What the exercise asks = In the entries below, the word "option" appears on some lines. Copy each of those lines.
*** Block opens ***
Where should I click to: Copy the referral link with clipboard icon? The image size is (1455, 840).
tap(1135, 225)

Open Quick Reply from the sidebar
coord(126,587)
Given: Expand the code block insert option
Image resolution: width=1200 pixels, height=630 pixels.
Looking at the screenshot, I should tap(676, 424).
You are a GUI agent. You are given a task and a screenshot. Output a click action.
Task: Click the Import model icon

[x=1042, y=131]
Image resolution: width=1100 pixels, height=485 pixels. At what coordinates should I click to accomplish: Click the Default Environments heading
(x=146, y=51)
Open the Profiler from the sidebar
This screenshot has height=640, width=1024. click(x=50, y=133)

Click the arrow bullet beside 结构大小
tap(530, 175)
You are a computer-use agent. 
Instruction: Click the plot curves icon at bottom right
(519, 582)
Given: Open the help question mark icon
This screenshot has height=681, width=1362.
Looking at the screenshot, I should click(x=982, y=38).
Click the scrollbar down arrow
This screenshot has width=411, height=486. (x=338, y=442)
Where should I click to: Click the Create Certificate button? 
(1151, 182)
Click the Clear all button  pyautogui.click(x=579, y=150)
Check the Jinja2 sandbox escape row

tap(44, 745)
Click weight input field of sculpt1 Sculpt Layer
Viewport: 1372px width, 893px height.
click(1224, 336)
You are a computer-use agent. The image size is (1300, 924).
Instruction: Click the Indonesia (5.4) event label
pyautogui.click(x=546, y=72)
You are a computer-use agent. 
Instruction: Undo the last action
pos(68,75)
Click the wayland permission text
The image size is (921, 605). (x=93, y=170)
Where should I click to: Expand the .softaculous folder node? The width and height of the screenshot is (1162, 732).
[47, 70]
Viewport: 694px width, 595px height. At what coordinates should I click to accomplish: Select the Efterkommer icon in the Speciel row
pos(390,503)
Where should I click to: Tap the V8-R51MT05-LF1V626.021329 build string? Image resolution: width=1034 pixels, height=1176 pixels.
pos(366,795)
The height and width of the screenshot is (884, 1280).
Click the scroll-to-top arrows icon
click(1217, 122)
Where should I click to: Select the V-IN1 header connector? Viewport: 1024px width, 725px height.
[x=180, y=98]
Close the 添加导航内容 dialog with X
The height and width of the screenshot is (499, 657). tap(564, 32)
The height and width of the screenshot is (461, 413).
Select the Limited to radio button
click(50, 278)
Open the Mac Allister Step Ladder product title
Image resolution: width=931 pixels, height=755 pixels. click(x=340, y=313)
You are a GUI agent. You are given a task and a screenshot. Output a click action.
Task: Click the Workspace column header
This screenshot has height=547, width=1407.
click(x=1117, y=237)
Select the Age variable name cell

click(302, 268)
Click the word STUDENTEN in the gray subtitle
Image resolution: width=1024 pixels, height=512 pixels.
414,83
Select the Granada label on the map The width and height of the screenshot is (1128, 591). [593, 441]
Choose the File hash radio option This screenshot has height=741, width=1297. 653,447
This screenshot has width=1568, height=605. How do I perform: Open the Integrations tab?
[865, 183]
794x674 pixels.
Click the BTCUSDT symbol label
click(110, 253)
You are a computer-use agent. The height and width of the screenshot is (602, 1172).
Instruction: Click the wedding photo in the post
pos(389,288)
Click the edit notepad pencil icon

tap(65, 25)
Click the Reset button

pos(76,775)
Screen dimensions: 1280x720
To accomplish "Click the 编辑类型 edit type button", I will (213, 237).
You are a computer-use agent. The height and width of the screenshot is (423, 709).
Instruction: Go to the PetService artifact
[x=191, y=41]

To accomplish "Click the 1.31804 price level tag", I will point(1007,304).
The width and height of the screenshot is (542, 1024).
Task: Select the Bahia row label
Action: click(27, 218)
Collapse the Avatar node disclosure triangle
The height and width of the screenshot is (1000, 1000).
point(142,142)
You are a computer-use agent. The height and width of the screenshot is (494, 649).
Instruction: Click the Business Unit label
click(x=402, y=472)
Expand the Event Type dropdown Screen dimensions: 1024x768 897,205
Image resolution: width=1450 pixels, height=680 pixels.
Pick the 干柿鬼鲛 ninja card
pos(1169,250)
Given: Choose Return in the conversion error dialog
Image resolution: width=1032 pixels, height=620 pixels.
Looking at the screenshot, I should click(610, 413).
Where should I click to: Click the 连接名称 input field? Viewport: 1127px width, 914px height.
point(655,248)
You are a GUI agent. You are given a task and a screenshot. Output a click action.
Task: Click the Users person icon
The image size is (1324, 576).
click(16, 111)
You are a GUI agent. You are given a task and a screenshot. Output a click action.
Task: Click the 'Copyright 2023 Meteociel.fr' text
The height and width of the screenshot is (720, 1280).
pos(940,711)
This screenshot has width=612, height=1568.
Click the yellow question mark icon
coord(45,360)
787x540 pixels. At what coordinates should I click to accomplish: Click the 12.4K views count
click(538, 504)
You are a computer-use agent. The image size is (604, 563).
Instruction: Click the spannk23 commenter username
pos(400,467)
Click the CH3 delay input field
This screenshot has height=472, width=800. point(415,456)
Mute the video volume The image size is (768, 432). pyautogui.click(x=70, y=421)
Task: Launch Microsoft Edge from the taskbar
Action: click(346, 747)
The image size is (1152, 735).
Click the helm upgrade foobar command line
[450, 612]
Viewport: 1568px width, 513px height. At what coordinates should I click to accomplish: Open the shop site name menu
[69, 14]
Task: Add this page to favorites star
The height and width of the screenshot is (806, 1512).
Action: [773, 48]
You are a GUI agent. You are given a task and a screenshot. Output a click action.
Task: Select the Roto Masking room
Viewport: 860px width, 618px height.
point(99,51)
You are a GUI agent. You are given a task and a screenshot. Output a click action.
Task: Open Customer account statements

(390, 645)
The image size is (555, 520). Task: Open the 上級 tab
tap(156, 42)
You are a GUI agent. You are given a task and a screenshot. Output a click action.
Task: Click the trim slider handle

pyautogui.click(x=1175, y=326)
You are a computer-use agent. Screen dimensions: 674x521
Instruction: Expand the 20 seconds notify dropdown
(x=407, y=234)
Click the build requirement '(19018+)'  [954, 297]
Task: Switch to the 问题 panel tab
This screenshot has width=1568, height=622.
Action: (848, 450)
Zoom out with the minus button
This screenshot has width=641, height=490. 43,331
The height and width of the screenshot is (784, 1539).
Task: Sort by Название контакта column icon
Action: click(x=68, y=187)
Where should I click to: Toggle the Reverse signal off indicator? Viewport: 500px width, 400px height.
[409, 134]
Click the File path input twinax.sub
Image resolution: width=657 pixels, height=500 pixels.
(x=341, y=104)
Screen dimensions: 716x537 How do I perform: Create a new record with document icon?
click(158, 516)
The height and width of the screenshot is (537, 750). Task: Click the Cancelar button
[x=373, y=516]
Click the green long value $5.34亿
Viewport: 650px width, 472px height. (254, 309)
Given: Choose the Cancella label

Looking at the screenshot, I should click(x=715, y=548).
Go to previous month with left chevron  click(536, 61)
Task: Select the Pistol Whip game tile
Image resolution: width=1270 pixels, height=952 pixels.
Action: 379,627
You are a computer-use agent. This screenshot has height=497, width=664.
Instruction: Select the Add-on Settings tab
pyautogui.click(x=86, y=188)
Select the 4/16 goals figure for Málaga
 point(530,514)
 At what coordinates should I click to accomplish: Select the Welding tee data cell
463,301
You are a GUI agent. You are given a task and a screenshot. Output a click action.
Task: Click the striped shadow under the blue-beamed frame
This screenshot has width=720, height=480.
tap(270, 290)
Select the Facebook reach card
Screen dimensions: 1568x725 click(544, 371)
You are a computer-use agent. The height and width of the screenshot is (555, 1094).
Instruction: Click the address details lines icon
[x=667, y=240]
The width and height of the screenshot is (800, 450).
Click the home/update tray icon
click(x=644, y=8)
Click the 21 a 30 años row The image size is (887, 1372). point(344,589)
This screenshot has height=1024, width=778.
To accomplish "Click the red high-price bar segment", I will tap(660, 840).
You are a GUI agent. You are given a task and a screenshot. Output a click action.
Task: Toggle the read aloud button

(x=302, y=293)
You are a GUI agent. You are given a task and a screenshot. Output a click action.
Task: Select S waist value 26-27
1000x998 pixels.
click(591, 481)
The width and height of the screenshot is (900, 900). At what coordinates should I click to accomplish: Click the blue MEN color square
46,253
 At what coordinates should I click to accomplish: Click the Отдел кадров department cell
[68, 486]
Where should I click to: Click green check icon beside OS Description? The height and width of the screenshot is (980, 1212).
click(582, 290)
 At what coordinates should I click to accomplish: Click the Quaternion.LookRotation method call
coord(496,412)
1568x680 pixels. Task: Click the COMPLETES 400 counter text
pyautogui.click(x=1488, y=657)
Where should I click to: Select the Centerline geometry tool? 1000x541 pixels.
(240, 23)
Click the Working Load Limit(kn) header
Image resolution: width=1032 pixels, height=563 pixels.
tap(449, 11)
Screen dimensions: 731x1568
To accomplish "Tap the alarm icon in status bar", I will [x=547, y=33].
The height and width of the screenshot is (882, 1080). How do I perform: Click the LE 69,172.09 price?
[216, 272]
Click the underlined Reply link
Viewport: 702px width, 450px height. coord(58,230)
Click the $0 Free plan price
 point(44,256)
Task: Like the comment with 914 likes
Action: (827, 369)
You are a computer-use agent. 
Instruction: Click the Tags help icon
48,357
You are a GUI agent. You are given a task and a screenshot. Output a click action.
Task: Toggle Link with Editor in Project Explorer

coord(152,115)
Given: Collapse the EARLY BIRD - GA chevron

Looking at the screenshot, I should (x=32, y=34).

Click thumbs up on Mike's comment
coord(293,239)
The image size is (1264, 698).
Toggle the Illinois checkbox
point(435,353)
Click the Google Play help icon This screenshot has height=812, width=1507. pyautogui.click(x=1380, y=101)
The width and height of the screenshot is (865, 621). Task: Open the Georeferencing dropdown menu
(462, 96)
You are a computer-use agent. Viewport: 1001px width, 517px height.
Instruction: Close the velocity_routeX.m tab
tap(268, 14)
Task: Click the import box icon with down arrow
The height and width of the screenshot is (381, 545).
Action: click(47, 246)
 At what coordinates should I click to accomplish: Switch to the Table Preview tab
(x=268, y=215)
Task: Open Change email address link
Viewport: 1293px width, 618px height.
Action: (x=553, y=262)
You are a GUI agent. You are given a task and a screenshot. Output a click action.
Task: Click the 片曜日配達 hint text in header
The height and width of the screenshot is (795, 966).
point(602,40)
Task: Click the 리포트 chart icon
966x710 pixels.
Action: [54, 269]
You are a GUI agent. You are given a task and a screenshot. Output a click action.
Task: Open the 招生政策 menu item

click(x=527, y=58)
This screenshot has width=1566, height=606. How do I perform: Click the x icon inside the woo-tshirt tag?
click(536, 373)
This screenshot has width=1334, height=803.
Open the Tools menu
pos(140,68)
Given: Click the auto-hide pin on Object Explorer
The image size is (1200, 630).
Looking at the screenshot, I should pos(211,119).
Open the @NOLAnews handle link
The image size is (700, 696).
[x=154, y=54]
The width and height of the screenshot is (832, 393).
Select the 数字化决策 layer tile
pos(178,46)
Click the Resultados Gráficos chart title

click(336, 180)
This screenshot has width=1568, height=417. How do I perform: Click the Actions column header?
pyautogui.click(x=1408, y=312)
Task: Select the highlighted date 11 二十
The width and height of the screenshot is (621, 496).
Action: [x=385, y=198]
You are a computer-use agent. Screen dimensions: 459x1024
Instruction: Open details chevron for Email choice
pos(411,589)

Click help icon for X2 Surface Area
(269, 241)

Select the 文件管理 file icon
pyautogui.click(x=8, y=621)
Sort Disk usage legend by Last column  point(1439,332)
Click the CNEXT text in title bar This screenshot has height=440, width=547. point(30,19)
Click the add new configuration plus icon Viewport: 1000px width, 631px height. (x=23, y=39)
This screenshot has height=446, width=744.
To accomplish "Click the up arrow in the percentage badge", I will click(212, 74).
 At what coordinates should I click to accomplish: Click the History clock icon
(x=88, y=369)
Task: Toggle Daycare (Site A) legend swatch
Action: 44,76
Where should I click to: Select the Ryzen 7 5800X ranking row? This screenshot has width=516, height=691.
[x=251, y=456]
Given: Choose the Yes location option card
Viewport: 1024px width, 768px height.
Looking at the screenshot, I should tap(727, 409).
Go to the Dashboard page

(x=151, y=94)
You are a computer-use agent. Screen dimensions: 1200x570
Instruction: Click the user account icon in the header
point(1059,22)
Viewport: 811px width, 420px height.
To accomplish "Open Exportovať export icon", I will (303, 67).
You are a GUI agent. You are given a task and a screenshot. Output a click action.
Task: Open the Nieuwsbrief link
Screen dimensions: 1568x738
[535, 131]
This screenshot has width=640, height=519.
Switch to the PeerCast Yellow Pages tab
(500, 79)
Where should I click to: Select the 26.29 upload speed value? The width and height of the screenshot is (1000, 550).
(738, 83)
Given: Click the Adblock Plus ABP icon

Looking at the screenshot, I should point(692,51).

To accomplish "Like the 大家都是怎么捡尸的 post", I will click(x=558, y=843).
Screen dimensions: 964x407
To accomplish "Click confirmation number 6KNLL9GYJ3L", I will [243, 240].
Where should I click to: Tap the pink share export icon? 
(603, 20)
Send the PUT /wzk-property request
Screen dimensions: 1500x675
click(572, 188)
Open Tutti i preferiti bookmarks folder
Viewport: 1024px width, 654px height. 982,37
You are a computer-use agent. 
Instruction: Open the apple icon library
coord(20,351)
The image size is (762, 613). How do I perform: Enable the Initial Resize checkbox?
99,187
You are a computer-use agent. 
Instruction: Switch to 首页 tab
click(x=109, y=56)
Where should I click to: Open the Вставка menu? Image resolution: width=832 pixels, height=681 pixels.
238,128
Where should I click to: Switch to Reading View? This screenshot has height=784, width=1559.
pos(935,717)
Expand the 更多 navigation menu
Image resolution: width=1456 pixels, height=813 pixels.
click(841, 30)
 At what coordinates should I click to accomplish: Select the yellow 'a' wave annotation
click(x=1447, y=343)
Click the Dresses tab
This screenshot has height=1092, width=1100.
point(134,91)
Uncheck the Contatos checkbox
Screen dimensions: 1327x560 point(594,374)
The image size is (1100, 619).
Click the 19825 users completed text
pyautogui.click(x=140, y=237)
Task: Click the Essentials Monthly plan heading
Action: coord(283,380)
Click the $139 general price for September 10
*** Block closes ***
Expected answer =
Given: Expand the code block insert option
Choose the File hash radio option This screenshot has height=741, width=1297. 653,447
Given: Choose the Yes location option card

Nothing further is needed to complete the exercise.